=== Выбранный текст ===
Компания господ офицеров, включая поручика Ржевского, весь день выполняет сложные задания государя императора — скачут на конях, жара, все офицеры в пыли. Тяжело, в общем. Наконец выполнили задание, слава богу, вздохнули немножко, остановились у трактира на ужин и ночлег, спешиваются. Неожиданно поручик Ржевский обращается к компании: «Господа офицеры, наши кони верно служили нам весь день. Что вы думаете о том, чтобы купить десять ящиков „Вдовы Клико“ и вымыть коней шампанским?» Но тут господин полковник: «Поручик, какая изумительная, блестящая идея, я с вами совершенно согласен, наши кони это заслужили. Одна проблема — поиздержались ведь и жалованье задерживают. Если у всех на одну бутылку хватит, и то хорошо». «…Эх, жаль, какая незадача. Ну давайте хоть кота пивом обольем?»
Мне, его, кстати, Миша Кацнельсон рассказал. Если из нашей работы все-таки получится нечто ближе к помывке коней «Вдовой Клико», чем к обливанию кота пивом, — вот об этом я бы и хотел Дарвину рассказать.
За изучением разнообразия бактерий и архей в связи с происхождением эукариот. Открытие асгардархей, которые, без серьезных сомнений, ближайшие известные родственники эукариот, — это чрезвычайно важное открытие. И история продолжается; совершенно не исключено, что мы обнаружим еще более близких родственников и прояснится каким-то образом ситуация с эндосимбиозом: как и когда это происходило.
Метагеномика — тихо идущая революция, из которой сейчас извлекается всё большее и большее число идей и знаний. Наша система всех вирусов и история их эволюции основаны на метагеномике. Естественно, не только на ней, но именно она дает нам основание думать, что мы осуществляем достаточно полный sampling.
Там открываются важнейшие вещи, например большое количество бактерий и архей, которые, как теперь очевидно, являются симбионтами или паразитами других бактерий и архей. Это было известно, но казалось невероятной экзотикой, а теперь совершенно ясно, что это вещи исключительно широко распространенные, просто трудно обнаруживаемые.
Очень интересно следить за (это опять из области разнообразия, но немножко в другом плане) открытием разных одноклеточных эукариот, которые выдают такую экзотику, что мало никому не покажется.
Бактериофаги, которых много в наших кишках и других местах, у которых гены экспрессируются неизвестно как. Часть генов в этих фагах нарублена в капусту. Ладно, там много интронов и интеинов, но там есть что-то другое. Происходит что-то невероятно странное — какие-то пути экспрессии и, так сказать, сборки мРНК. Там есть какая-то молекулярная биология, которую мы еще совершенно не понимаем.
=== Материал для проверки ===
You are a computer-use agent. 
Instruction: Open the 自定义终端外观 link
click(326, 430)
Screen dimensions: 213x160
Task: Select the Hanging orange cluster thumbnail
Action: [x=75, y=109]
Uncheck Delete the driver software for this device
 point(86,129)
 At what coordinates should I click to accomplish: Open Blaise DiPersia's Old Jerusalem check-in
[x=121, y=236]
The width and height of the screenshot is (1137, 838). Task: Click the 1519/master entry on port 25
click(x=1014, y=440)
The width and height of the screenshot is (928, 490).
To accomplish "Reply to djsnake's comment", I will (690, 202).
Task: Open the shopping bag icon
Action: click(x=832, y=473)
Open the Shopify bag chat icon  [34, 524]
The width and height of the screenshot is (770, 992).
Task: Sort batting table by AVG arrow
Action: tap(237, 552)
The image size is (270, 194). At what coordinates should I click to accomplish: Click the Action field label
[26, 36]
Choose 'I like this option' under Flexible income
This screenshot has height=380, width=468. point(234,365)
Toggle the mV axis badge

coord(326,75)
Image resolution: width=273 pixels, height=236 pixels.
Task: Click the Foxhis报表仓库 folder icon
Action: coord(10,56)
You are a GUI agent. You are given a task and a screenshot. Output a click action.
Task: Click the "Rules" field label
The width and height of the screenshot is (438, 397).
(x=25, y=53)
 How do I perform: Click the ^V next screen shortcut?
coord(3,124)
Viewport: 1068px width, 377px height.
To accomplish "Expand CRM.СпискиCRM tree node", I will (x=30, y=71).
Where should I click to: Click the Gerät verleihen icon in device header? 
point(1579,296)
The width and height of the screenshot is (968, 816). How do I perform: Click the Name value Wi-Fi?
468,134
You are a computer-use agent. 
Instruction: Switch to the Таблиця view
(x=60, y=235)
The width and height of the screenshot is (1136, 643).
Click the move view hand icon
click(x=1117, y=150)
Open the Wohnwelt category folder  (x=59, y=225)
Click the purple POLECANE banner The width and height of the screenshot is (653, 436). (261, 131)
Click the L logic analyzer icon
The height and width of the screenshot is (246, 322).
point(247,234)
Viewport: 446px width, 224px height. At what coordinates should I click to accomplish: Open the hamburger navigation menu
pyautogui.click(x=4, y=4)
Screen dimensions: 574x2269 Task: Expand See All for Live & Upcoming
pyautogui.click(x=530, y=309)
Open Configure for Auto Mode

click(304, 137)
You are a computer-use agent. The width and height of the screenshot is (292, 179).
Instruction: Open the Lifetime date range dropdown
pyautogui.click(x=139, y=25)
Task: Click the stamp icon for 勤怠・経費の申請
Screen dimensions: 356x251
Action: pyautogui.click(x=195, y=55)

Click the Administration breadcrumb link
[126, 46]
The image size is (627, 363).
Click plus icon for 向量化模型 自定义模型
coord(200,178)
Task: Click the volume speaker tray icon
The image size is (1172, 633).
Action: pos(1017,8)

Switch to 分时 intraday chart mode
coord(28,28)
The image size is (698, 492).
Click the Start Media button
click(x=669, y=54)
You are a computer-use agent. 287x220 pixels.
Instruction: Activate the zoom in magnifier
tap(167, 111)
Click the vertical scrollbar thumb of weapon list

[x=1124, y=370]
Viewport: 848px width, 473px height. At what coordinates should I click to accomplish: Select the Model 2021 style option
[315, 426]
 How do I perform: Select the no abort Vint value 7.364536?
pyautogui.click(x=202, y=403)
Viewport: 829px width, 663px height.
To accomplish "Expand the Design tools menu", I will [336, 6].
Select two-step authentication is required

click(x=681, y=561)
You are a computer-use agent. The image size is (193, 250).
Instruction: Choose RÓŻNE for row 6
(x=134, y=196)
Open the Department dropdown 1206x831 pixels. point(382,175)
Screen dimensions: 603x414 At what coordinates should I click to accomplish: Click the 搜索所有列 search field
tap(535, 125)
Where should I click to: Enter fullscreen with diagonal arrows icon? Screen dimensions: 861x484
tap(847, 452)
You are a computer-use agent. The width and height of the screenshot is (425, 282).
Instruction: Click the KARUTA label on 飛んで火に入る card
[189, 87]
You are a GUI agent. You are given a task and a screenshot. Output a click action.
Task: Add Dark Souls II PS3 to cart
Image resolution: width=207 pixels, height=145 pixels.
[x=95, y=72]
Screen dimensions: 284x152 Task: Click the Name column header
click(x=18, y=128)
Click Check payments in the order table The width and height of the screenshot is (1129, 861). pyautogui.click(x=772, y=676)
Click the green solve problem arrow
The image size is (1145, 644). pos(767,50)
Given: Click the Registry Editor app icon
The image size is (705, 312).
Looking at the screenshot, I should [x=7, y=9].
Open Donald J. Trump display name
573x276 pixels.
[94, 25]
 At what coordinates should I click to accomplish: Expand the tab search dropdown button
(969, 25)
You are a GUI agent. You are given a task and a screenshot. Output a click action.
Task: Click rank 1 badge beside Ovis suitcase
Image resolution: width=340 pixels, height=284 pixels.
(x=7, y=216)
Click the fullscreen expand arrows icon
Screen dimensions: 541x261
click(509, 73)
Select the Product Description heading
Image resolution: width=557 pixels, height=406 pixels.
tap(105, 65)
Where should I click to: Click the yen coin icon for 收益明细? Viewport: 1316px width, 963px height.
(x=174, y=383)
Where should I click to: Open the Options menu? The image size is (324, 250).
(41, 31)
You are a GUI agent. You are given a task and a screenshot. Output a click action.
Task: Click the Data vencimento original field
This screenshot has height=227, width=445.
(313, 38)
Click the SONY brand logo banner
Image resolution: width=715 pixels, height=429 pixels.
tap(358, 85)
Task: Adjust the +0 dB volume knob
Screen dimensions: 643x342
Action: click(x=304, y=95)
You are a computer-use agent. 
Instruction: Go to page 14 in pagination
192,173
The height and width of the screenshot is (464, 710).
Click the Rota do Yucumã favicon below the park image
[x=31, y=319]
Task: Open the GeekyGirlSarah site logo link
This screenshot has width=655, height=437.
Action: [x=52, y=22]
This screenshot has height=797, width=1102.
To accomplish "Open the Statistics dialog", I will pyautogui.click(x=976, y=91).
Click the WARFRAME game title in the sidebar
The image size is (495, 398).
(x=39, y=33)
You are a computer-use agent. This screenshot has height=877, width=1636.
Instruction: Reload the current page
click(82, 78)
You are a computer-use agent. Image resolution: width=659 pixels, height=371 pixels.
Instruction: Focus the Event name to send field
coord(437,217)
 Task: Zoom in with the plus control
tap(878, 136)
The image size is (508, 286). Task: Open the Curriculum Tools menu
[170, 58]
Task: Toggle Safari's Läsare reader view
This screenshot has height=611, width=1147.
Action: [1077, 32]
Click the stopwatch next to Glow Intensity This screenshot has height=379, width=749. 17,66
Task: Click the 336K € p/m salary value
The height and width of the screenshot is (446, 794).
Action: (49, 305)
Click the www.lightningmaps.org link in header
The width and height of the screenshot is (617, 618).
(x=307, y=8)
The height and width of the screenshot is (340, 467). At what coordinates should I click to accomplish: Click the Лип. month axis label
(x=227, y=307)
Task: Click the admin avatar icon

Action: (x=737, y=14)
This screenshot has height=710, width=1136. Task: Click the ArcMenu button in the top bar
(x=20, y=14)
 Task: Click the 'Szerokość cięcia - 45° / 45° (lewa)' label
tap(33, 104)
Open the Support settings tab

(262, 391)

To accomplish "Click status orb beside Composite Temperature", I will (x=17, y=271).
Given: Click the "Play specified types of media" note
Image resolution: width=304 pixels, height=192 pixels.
===
**Задание 1**
Замените в выбранном тексте «эукариот» на «эукариотических клеток» и приведите отрывок, начиная с «Мне, его, кстати, Миша» и заканчивая «достаточно полный sampling.».
**Задание 2**
Назовите всех людей, которые упомянуты в выбранном тексте по имени или фамилии.

**Итоговый ответ 1**
Мне, его, кстати, Миша Кацнельсон рассказал. Если из нашей работы все-таки получится нечто ближе к помывке коней «Вдовой Клико», чем к обливанию кота пивом, — вот об этом я бы и хотел Дарвину рассказать.
За изучением разнообразия бактерий и архей в связи с происхождением эукариотических клеток. Открытие асгардархей, которые, без серьезных сомнений, ближайшие известные родственники эукариотических клеток, — это чрезвычайно важное открытие. И история продолжается; совершенно не исключено, что мы обнаружим еще более близких родственников и прояснится каким-то образом ситуация с эндосимбиозом: как и когда это происходило.
Метагеномика — тихо идущая революция, из которой сейчас извлекается всё большее и большее число идей и знаний. Наша система всех вирусов и история их эволюции основаны на метагеномике. Естественно, не только на ней, но именно она дает нам основание думать, что мы осуществляем достаточно полный sampling.

**Итоговый ответ 2**
Поручик Ржевский, Миша Кацнельсон, Дарвин.